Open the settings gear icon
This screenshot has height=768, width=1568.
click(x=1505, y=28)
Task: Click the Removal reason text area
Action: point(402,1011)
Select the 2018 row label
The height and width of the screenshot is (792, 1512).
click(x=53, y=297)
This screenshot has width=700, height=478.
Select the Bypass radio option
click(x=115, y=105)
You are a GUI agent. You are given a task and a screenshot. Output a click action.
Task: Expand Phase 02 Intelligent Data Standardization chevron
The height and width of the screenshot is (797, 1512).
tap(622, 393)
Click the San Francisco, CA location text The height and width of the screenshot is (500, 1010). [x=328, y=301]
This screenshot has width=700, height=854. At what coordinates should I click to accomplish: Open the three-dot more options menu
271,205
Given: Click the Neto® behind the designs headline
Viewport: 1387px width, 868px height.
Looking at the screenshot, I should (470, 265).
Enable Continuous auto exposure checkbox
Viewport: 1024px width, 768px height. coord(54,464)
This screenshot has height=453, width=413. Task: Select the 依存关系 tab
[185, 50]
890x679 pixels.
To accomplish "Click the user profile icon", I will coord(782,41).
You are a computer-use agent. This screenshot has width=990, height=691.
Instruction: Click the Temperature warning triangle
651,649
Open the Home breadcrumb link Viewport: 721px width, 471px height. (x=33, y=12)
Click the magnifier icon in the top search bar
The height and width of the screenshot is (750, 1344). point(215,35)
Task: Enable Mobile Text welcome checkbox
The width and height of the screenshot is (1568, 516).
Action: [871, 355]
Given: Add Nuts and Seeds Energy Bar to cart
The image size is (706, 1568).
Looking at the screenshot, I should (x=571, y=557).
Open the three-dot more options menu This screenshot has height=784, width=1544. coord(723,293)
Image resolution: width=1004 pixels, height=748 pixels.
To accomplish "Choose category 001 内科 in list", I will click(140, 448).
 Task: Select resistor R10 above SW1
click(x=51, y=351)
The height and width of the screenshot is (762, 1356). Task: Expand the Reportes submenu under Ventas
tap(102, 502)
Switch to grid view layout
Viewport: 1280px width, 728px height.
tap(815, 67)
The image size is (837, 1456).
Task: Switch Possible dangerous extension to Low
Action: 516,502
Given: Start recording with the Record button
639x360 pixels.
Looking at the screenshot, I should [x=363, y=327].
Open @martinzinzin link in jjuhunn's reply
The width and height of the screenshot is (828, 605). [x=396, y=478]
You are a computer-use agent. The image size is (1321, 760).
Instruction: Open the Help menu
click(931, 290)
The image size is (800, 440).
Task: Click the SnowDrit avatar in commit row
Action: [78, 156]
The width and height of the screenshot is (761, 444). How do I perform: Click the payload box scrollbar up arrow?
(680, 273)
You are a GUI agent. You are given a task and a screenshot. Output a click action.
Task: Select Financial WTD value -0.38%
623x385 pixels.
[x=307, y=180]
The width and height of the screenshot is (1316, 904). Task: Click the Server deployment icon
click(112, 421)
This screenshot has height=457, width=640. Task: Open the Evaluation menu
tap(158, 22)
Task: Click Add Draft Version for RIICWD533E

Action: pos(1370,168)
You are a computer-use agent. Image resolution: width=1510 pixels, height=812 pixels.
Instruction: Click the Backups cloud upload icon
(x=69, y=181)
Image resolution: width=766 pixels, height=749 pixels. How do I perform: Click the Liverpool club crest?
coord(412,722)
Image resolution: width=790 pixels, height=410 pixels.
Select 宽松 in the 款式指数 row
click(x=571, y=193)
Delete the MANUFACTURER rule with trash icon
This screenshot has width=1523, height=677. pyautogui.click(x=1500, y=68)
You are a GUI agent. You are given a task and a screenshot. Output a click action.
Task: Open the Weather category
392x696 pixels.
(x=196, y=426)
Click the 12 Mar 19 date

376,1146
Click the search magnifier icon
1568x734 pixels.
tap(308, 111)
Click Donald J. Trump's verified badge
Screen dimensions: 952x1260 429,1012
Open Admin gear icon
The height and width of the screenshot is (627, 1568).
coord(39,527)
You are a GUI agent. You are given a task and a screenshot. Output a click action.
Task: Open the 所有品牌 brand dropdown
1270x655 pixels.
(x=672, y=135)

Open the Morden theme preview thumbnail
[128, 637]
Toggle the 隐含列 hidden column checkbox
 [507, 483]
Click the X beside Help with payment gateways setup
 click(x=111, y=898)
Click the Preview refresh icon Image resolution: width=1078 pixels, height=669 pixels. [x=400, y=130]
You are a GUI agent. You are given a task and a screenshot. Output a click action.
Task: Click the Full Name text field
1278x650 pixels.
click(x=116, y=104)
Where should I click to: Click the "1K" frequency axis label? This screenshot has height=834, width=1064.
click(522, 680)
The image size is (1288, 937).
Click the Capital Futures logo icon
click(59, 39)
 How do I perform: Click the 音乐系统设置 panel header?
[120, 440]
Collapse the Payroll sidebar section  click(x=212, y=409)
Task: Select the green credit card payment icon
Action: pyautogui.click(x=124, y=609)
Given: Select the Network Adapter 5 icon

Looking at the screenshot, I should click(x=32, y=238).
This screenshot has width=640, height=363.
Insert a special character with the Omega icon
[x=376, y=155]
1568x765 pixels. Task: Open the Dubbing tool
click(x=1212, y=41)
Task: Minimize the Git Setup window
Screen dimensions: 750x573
┄┄┄┄┄┄┄┄┄┄┄┄┄┄┄┄┄┄┄┄
## EXERCISE OBJECTIVE:
Single out each line of the records above with the string "will" in it, and copy it.

## TASK RESULT:
To accomplish "Click the user profile icon", I will coord(782,41).
To accomplish "Choose category 001 内科 in list", I will click(140, 448).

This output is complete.